The impact of Cercosporiosis was relatively low with an average of 3.38. Of all genotypes, only the local geneotype TS32-1 scored above 6 and is said to be sensitive. Genotypes TxL151109-02, TxL151134-02, TxL151148-04, TxL151121-03, TxL151107-01 and TxL151151-01, on the other hand, were found to be moderately resistant with scores ranging from 4.67 to 4.00. Twenty-four (24) other genotypes were resistant to Cercosporiosis. The resistance of these genotypes  could be explained by the presence of an additive gene that would control this resistance. In addition, Khedikar et al. (2010) reported that the genetic determinism of this resistance is polygenic and is probably controlled by several recessive genes. However other factors such as the low rainfall during the recent campaign in Gampela (677.3 mm and only 276.6 mm since the implementation of our tests) would be associated with this low impact of the disease (Directorate of the Experimention Station of Gampèla,  2017).  In  fact,  the disease is favored by high  humidity (around 95%) and temperatures from 25 to 30°C (Mc Donald et al., 1985). To this could be added the seedling density which was 30 cm between the seed holes contrary to 15 cm as adopted by Sawadogo (2017) which had a slightly higher average than that of this study which is 4.85 because Pande et al. (2002) reported that the severity of infection due to Cercosporiosis and peanut rust is favored by high plant densities.

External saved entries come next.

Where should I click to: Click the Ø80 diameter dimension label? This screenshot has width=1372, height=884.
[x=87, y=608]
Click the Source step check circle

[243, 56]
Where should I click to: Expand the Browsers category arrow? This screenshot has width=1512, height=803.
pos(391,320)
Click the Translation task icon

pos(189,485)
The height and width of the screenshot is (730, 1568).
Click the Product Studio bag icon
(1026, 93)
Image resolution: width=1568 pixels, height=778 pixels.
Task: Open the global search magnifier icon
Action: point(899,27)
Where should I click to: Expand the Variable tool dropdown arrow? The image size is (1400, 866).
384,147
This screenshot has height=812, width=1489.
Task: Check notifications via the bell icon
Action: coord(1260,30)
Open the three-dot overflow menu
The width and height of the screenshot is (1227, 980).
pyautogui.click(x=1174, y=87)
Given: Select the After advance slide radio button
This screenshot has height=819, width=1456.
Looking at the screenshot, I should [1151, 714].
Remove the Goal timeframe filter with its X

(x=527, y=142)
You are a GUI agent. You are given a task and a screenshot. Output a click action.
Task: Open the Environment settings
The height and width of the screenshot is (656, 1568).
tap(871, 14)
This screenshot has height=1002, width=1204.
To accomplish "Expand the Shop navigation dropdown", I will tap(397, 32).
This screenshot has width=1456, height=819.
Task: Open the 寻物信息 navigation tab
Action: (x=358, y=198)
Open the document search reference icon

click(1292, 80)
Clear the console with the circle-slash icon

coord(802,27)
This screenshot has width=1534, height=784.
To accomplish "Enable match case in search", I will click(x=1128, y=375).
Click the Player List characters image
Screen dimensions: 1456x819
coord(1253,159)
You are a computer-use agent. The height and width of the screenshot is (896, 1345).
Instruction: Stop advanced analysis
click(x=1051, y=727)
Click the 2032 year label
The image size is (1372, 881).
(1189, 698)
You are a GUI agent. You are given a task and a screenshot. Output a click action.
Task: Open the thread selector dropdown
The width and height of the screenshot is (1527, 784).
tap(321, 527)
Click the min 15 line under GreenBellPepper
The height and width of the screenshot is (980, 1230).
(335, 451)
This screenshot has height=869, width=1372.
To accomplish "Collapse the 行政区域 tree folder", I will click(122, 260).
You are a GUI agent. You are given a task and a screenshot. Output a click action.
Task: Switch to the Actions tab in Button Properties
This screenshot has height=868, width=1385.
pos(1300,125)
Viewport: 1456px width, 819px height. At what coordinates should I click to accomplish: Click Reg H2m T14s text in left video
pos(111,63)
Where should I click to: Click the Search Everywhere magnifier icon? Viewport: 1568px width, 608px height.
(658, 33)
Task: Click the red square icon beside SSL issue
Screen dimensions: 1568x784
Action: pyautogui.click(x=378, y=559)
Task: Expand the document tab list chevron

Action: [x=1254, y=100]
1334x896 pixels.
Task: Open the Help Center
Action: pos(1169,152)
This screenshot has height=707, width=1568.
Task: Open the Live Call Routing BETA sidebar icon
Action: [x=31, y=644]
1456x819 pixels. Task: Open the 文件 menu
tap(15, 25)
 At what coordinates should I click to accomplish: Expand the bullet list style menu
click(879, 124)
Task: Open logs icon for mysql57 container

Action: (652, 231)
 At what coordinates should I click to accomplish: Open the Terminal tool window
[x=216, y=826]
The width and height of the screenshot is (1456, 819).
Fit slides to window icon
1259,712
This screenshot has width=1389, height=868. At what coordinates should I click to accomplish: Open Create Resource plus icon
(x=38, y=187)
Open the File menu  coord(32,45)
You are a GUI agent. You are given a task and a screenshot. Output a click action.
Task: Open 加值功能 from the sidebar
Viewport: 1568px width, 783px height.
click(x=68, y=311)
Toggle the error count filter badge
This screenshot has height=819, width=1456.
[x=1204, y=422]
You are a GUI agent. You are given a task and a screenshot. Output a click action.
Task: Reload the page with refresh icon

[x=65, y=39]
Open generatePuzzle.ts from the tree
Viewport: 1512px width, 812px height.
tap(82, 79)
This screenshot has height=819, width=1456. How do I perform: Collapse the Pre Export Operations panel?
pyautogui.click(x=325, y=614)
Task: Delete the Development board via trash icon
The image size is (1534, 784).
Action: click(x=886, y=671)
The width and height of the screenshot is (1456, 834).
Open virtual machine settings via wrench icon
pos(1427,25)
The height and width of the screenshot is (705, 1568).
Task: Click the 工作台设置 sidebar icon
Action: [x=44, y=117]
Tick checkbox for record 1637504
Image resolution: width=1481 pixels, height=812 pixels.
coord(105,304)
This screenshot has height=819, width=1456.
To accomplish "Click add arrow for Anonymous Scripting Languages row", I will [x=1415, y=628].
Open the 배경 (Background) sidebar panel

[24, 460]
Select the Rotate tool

The defoliation percentage averaged over 50%. Defoliation is a natural phenomenon related to leaf senescence  and   is   worsened    by    factors    such  as Cercosporiosis attack and drought. In this case, defoliation would be on the one hand due to the sudden interruption of the rain in mid-September because Neya et al. (2013) who had experiemented a similar situation, pointed out that defoliation of peanut plants accelerates at the end of vegetation with drought situations. On the other hand, the defoliation of this study’s peanut plants would be related to the severity of Cercosporiosis. Indeed, the work by Abudulai et al. (2017) showed that there is a greater or lesser correlation between Cercosporiosis  and  groundnut defoliation. The yield was low with an average of 0.15 t/ha which is lower than those of Sawadogo (2017) and Sirima (2013) with satisfactory results in Gampèla with respectively 1.5 t/ha and 2.06 t/ha on average. This poor yield would be due to the poor rainfall during the experiment (276.6 mm), because according to Sankara (1997) peanut is a plant that needs to complete its cycle and have a rainfall included between 400 and 1200 mm.  To this could be added the action of rodents such as squirrels, palm rats in the field and that of nocturnal rats during drying period. Barro (2017)  made  the  same  observation.  Considering the thirty (30) peanut genotypes used, it can be said that the best yields were obtained by the genotypes TxL151109-02 (0.36 t/ha) and TS32 -1 (0.28 t/ha) which are respectively moderately resistant and susceptible to Cercosporiosis. This performance could be explained on the one hand by the intrinsic capacity of these genotypes susceptible to resist to the disease and on the other hand these genotypes might manage to complete their cycles before the disease occurs. Indeed, Zongo (2015) showed in his work that productivity is not correlated with genotypes  resistance to  Cercosporiosis  but  rather  with the duration of their cycle.

 

This study has highlighted the adaptability of thirty (30) genotypes from Texas (U.S.A) compared with a local genotype in the Sudano-Sahelian conditions of Burkina Faso (Gampela). At the end of the study, several variables were determined, including the resistance of these genotypes to foliar diseases, namely Cercosporiosis, and their yield in tons/ha. In short it can be said that despite the environmental conditions, the 30 genotypes from Texas have performed well even if the yield was average due to lack of good rainfall. It would therefore be interesting to repeat these experimentts for at least two successive years before popularizing these peanut genotypes.

 

The authors have not declared any conflict of interests.

 

The authors sincerely thank the PMIL project (Peanut Micotoxin Innovation Laboratory) for all its research to improve groundnut production.